Stored items
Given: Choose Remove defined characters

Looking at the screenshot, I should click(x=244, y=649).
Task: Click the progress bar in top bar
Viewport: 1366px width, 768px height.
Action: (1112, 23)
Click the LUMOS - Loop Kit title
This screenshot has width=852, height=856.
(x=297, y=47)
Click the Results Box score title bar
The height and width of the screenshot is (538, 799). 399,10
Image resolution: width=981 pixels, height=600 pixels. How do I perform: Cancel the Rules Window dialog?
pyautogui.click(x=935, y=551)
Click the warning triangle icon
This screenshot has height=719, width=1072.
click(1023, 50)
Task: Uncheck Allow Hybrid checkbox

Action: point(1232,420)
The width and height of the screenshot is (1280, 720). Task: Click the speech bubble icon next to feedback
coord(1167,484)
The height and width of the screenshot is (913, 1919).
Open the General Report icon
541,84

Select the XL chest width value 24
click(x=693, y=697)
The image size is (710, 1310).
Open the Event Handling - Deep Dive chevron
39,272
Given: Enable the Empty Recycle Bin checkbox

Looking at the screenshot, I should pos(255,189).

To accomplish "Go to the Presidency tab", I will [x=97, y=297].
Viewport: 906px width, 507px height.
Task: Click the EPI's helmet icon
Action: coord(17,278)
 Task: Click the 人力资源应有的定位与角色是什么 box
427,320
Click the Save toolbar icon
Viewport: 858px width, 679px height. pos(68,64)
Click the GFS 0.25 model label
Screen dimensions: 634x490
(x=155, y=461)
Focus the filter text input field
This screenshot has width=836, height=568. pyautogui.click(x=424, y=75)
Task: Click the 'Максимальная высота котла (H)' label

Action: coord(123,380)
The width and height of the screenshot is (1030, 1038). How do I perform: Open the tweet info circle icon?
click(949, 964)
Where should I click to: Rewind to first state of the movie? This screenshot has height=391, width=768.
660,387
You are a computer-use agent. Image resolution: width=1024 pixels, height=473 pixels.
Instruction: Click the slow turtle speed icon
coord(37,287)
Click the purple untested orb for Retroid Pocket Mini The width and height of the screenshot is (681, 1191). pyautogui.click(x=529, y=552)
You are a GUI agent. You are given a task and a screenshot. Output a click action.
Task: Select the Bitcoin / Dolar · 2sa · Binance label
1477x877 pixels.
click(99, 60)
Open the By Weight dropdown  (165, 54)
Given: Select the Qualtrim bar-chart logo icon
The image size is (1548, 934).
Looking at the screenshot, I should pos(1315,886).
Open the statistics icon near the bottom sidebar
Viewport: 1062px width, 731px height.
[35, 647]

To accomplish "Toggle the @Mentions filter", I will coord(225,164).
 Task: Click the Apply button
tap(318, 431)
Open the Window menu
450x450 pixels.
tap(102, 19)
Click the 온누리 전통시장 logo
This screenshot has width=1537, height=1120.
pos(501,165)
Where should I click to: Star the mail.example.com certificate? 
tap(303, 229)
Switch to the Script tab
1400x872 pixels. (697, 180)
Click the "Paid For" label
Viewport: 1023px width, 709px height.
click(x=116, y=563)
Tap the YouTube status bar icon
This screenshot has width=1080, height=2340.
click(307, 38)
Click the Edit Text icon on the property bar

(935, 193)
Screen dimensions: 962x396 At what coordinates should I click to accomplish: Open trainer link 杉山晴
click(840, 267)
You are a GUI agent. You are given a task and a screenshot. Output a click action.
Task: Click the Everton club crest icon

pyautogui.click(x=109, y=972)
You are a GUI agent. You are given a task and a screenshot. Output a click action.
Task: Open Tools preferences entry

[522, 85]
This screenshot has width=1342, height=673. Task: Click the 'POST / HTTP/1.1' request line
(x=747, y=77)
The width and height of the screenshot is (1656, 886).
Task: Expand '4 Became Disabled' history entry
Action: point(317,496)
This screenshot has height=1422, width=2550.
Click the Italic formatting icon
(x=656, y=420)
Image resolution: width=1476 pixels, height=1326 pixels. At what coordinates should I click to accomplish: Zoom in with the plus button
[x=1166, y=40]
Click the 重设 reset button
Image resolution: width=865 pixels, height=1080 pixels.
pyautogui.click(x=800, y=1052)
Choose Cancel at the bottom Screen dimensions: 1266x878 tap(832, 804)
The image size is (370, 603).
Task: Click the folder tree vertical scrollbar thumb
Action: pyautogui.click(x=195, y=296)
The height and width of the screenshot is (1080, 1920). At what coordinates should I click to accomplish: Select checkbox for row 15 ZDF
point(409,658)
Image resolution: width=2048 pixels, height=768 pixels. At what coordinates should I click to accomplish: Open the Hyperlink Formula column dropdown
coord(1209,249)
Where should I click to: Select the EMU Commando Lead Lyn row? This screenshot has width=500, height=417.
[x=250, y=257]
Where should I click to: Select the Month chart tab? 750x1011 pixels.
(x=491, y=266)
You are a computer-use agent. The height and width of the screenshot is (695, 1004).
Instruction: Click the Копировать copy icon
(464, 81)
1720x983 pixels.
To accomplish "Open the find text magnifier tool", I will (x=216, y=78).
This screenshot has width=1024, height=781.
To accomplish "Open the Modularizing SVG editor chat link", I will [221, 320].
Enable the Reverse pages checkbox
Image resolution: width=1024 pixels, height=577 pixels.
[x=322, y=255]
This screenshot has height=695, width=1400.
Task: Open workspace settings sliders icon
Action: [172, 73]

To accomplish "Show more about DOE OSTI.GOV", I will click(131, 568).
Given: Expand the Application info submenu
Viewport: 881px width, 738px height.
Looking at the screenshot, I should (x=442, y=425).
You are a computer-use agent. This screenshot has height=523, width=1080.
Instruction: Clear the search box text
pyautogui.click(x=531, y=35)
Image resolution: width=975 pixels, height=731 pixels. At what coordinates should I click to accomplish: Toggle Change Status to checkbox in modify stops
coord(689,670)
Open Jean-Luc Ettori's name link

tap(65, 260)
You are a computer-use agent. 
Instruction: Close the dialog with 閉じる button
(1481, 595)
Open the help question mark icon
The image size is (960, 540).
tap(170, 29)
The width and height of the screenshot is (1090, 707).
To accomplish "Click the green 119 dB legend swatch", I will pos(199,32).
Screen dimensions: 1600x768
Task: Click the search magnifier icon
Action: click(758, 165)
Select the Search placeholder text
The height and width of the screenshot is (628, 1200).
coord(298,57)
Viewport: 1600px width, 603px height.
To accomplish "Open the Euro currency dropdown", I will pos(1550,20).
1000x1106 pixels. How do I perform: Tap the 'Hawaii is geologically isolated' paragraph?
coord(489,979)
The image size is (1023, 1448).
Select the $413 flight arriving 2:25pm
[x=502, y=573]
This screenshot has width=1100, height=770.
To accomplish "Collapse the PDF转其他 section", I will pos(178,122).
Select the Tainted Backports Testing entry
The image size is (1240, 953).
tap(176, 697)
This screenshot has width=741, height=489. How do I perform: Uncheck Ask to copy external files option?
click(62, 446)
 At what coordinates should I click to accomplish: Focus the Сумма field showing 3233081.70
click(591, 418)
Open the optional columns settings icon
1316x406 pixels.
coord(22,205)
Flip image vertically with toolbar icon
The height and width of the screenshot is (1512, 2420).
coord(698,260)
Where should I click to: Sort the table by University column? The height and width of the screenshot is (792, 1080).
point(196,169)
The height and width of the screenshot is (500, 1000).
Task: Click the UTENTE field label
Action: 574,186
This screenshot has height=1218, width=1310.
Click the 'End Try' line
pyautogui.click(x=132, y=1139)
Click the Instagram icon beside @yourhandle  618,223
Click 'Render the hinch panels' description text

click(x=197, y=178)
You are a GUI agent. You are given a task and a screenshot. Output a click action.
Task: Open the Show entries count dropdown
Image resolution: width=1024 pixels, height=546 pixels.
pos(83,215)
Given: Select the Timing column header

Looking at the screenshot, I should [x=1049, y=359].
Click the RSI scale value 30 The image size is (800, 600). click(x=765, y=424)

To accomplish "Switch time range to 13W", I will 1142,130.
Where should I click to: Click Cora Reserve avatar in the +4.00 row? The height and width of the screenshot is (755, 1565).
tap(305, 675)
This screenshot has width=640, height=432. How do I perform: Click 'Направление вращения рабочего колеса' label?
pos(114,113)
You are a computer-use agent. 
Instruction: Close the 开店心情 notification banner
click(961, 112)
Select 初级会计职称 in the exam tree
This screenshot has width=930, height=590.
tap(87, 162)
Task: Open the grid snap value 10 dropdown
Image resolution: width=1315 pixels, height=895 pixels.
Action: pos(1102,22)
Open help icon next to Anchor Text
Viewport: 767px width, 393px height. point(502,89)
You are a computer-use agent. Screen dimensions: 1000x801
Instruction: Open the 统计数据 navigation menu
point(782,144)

▶ **Aim of the exercise**
Pull together all lines from the data that mention the word "logo".

▶ **Answer box**
Given: Select the Qualtrim bar-chart logo icon
Click the 온누리 전통시장 logo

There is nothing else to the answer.